**Action item**
Every entry in the following data should be output exactly.

**Data section**
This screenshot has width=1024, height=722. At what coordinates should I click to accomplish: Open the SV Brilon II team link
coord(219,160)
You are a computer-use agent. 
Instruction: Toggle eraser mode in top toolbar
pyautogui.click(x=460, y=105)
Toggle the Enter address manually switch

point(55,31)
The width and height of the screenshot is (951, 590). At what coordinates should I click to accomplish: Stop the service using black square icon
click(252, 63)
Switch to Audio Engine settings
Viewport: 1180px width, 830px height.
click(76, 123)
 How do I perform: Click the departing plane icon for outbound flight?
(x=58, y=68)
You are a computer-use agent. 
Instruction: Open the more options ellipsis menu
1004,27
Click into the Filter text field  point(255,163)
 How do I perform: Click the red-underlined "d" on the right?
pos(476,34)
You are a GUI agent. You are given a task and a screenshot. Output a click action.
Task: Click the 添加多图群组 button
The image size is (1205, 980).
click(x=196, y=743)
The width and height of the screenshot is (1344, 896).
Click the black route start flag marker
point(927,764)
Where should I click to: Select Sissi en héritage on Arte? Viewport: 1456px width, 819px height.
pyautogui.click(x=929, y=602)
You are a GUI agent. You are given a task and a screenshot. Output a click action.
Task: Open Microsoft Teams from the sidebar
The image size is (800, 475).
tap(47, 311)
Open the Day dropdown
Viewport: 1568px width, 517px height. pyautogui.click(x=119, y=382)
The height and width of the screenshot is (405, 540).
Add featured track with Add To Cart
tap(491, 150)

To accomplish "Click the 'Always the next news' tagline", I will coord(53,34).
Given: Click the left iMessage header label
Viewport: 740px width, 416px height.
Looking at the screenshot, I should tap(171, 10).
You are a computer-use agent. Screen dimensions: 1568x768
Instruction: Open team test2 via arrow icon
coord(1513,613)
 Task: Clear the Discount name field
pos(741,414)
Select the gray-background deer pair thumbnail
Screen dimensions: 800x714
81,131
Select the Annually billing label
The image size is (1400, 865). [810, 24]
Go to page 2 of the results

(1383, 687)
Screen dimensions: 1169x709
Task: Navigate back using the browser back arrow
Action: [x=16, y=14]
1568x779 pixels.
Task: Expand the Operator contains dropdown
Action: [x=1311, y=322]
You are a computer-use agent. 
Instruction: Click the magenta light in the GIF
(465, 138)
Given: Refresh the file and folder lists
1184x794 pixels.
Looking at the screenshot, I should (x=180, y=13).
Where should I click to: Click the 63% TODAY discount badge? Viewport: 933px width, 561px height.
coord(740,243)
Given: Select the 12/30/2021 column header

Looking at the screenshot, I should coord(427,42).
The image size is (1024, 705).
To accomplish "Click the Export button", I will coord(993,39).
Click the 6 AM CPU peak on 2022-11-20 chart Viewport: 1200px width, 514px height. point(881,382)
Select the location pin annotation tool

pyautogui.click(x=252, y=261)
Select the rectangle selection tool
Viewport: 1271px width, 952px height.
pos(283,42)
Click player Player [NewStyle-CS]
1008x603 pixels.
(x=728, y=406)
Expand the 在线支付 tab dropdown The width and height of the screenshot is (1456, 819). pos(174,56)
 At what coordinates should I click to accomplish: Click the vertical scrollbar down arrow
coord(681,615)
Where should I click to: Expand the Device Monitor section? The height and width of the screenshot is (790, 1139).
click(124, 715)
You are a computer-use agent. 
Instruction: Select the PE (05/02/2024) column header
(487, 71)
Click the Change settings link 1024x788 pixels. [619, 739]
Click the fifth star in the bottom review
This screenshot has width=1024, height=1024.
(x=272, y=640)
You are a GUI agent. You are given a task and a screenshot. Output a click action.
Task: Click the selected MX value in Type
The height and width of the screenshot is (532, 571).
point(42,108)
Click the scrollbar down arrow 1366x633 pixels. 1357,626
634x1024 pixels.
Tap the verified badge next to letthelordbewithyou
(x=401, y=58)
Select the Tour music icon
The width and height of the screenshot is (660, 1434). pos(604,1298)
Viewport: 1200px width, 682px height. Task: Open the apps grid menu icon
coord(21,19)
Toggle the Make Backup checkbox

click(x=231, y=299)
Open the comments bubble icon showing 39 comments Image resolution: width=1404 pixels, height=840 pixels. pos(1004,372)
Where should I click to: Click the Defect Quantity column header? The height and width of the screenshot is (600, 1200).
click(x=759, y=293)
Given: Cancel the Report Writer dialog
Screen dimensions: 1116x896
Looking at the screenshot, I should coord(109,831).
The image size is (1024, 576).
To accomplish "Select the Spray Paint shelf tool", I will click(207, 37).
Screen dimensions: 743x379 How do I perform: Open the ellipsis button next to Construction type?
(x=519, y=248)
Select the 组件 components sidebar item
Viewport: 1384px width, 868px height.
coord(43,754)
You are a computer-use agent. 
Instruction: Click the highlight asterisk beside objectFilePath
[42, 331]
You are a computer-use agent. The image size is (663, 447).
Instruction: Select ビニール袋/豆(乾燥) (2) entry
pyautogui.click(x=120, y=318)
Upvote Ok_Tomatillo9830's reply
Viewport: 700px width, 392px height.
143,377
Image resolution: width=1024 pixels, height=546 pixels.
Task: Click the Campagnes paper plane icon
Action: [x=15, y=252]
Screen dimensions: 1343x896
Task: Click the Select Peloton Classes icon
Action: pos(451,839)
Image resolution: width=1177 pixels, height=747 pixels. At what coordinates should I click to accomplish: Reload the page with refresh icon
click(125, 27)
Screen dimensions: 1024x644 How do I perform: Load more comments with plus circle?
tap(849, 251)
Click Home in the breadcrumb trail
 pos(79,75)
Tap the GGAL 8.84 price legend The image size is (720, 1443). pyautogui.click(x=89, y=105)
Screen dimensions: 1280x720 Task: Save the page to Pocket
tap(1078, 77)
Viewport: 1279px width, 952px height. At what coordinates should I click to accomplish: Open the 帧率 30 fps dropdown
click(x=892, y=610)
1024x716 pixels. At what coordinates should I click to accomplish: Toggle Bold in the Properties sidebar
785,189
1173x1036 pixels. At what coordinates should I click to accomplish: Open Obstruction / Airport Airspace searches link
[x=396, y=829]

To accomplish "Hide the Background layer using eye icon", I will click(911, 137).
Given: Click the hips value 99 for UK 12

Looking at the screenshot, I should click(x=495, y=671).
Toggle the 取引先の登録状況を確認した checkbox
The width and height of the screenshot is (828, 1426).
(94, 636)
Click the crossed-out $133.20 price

**Solution**
This screenshot has width=1024, height=722. At what coordinates should I click to accomplish: Open the SV Brilon II team link
coord(219,160)
You are a computer-use agent. 
Instruction: Toggle eraser mode in top toolbar
pyautogui.click(x=460, y=105)
Toggle the Enter address manually switch

point(55,31)
The width and height of the screenshot is (951, 590). At what coordinates should I click to accomplish: Stop the service using black square icon
click(252, 63)
Switch to Audio Engine settings
Viewport: 1180px width, 830px height.
click(76, 123)
 How do I perform: Click the departing plane icon for outbound flight?
(x=58, y=68)
You are a computer-use agent. 
Instruction: Open the more options ellipsis menu
1004,27
Click into the Filter text field  point(255,163)
 How do I perform: Click the red-underlined "d" on the right?
pos(476,34)
You are a GUI agent. You are given a task and a screenshot. Output a click action.
Task: Click the 添加多图群组 button
The image size is (1205, 980).
click(x=196, y=743)
The width and height of the screenshot is (1344, 896).
Click the black route start flag marker
point(927,764)
Where should I click to: Select Sissi en héritage on Arte? Viewport: 1456px width, 819px height.
pyautogui.click(x=929, y=602)
You are a GUI agent. You are given a task and a screenshot. Output a click action.
Task: Open Microsoft Teams from the sidebar
The image size is (800, 475).
tap(47, 311)
Open the Day dropdown
Viewport: 1568px width, 517px height. pyautogui.click(x=119, y=382)
The height and width of the screenshot is (405, 540).
Add featured track with Add To Cart
tap(491, 150)

To accomplish "Click the 'Always the next news' tagline", I will coord(53,34).
Given: Click the left iMessage header label
Viewport: 740px width, 416px height.
Looking at the screenshot, I should tap(171, 10).
You are a computer-use agent. Screen dimensions: 1568x768
Instruction: Open team test2 via arrow icon
coord(1513,613)
 Task: Clear the Discount name field
pos(741,414)
Select the gray-background deer pair thumbnail
Screen dimensions: 800x714
81,131
Select the Annually billing label
The image size is (1400, 865). [810, 24]
Go to page 2 of the results

(1383, 687)
Screen dimensions: 1169x709
Task: Navigate back using the browser back arrow
Action: [x=16, y=14]
1568x779 pixels.
Task: Expand the Operator contains dropdown
Action: [x=1311, y=322]
You are a computer-use agent. 
Instruction: Click the magenta light in the GIF
(465, 138)
Given: Refresh the file and folder lists
1184x794 pixels.
Looking at the screenshot, I should (x=180, y=13).
Where should I click to: Click the 63% TODAY discount badge? Viewport: 933px width, 561px height.
coord(740,243)
Given: Select the 12/30/2021 column header

Looking at the screenshot, I should coord(427,42).
The image size is (1024, 705).
To accomplish "Click the Export button", I will coord(993,39).
Click the 6 AM CPU peak on 2022-11-20 chart Viewport: 1200px width, 514px height. point(881,382)
Select the location pin annotation tool

pyautogui.click(x=252, y=261)
Select the rectangle selection tool
Viewport: 1271px width, 952px height.
pos(283,42)
Click player Player [NewStyle-CS]
1008x603 pixels.
(x=728, y=406)
Expand the 在线支付 tab dropdown The width and height of the screenshot is (1456, 819). pos(174,56)
 At what coordinates should I click to accomplish: Click the vertical scrollbar down arrow
coord(681,615)
Where should I click to: Expand the Device Monitor section? The height and width of the screenshot is (790, 1139).
click(124, 715)
You are a computer-use agent. 
Instruction: Select the PE (05/02/2024) column header
(487, 71)
Click the Change settings link 1024x788 pixels. [619, 739]
Click the fifth star in the bottom review
This screenshot has width=1024, height=1024.
(x=272, y=640)
You are a GUI agent. You are given a task and a screenshot. Output a click action.
Task: Click the selected MX value in Type
The height and width of the screenshot is (532, 571).
point(42,108)
Click the scrollbar down arrow 1366x633 pixels. 1357,626
634x1024 pixels.
Tap the verified badge next to letthelordbewithyou
(x=401, y=58)
Select the Tour music icon
The width and height of the screenshot is (660, 1434). pos(604,1298)
Viewport: 1200px width, 682px height. Task: Open the apps grid menu icon
coord(21,19)
Toggle the Make Backup checkbox

click(x=231, y=299)
Open the comments bubble icon showing 39 comments Image resolution: width=1404 pixels, height=840 pixels. pos(1004,372)
Where should I click to: Click the Defect Quantity column header? The height and width of the screenshot is (600, 1200).
click(x=759, y=293)
Given: Cancel the Report Writer dialog
Screen dimensions: 1116x896
Looking at the screenshot, I should coord(109,831).
The image size is (1024, 576).
To accomplish "Select the Spray Paint shelf tool", I will click(207, 37).
Screen dimensions: 743x379 How do I perform: Open the ellipsis button next to Construction type?
(x=519, y=248)
Select the 组件 components sidebar item
Viewport: 1384px width, 868px height.
coord(43,754)
You are a computer-use agent. 
Instruction: Click the highlight asterisk beside objectFilePath
[42, 331]
You are a computer-use agent. The image size is (663, 447).
Instruction: Select ビニール袋/豆(乾燥) (2) entry
pyautogui.click(x=120, y=318)
Upvote Ok_Tomatillo9830's reply
Viewport: 700px width, 392px height.
143,377
Image resolution: width=1024 pixels, height=546 pixels.
Task: Click the Campagnes paper plane icon
Action: [x=15, y=252]
Screen dimensions: 1343x896
Task: Click the Select Peloton Classes icon
Action: pos(451,839)
Image resolution: width=1177 pixels, height=747 pixels. At what coordinates should I click to accomplish: Reload the page with refresh icon
click(125, 27)
Screen dimensions: 1024x644 How do I perform: Load more comments with plus circle?
tap(849, 251)
Click Home in the breadcrumb trail
 pos(79,75)
Tap the GGAL 8.84 price legend The image size is (720, 1443). pyautogui.click(x=89, y=105)
Screen dimensions: 1280x720 Task: Save the page to Pocket
tap(1078, 77)
Viewport: 1279px width, 952px height. At what coordinates should I click to accomplish: Open the 帧率 30 fps dropdown
click(x=892, y=610)
1024x716 pixels. At what coordinates should I click to accomplish: Toggle Bold in the Properties sidebar
785,189
1173x1036 pixels. At what coordinates should I click to accomplish: Open Obstruction / Airport Airspace searches link
[x=396, y=829]

To accomplish "Hide the Background layer using eye icon", I will click(911, 137).
Given: Click the hips value 99 for UK 12

Looking at the screenshot, I should click(x=495, y=671).
Toggle the 取引先の登録状況を確認した checkbox
The width and height of the screenshot is (828, 1426).
(94, 636)
Click the crossed-out $133.20 price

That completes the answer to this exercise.